The NICT analysis staff has developed a SNSPD with a strip width of 100 nm or much less. They have efficiently achieved excessive efficiency surpassing different photon detectors, and have demonstrated its usefulness by making use of it to quantum data communication expertise. However, the fabrication of SNSPDs requires the formation of nanostrip buildings utilizing superior nanofabrication expertise, which causes variations in detector efficiency and hinders productiveness enchancment. In addition, the presence of polarization dependence as a consequence of the superconducting nanostrip meandering construction has additionally restricted the utility vary as a photon detector.

In this work, NICT invented a novel construction known as “High Critical Current Bank (HCCB) structure” that permits extremely environment friendly photon detection even when the strip width is widened in the superconducting strip photon detector, and succeeded in creating a SWSPD with a width of 20 micrometers—over 200 instances wider than the standard nanostrip photon detector—and achieved high-performance operation for the first time in the world.

The nanostrip kind developed by NICT required the formation of extraordinarily lengthy superconducting nanostrips with a strip width of 100 nm or much less in a meandering form. The vast strip kind can now be shaped with solely single quick straight superconducting strip.

This SWSPD doesn’t require nanofabrication expertise and might be fabricated by extremely productive general-purpose photolithography expertise. In addition, since the strip width is wider than the incident gentle spot irradiated from the optical fiber, it’s potential to remove the polarization dependence seen in the nanostrip kind detector.

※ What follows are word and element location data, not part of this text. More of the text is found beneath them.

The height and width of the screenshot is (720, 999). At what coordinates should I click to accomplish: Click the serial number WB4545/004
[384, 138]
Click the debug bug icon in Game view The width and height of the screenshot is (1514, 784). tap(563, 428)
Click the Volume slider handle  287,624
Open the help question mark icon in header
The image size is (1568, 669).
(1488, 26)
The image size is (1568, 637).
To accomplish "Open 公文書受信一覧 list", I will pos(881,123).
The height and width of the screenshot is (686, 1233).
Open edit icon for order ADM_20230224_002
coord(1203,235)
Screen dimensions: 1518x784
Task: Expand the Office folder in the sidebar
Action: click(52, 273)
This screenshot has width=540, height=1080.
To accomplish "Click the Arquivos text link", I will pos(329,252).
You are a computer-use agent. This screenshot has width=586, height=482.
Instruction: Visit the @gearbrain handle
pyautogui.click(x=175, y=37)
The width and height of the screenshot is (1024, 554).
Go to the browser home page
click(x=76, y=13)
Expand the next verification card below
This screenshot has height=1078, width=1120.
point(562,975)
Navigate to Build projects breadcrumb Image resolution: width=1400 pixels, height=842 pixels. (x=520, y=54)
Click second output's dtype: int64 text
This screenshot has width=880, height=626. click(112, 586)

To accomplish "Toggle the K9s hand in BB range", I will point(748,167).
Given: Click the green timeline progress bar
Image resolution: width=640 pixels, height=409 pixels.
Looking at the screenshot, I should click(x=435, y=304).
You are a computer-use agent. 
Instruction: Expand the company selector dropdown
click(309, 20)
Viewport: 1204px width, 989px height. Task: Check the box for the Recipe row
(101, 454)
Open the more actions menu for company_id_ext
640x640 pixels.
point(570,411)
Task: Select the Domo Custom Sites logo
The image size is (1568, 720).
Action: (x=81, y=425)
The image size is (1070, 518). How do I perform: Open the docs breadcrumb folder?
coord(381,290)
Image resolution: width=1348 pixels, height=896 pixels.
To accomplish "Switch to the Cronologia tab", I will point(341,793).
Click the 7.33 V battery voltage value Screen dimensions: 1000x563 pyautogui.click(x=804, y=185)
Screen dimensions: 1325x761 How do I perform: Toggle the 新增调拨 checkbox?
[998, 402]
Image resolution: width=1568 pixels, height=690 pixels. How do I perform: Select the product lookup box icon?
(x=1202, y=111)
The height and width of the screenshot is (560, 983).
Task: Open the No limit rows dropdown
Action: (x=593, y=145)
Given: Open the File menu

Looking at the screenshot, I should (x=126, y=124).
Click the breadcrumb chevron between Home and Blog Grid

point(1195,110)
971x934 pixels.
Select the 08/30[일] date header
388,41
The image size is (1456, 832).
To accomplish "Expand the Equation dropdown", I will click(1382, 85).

As a end result of efficiency analysis of this detector, the detection effectivity in the telecommunication wavelength band (λ=1,550 nm) measured 78%, which is similar to the 81% of the nanostrip kind. Furthermore, the timing jitter confirmed higher numerical values than the nanostrip kind.

This achievement allows the fabrication of photon detectors with increased productiveness and superior efficiency and options in comparison with the nanostrip kind that has been positioned as an indispensable photon detection expertise in superior expertise fields akin to quantum data communication. Such expertise is predicted to be utilized to varied quantum data communication applied sciences and to be an vital primary expertise for realizing networked quantum computer systems promoted in JST Moonshot Goal 6.

In the future, the staff will additional discover the HCCB construction in the SWSPD, to detect photons with excessive effectivity not solely in the telecommunication wavelength band, but additionally in a large wavelength band from the seen to the mid-infrared. Furthermore, they will even attempt additional growth of the dimension of the photon receiving space for increasing the functions akin to deep area optical communication expertise, laser sensing, stay cell statement and extra.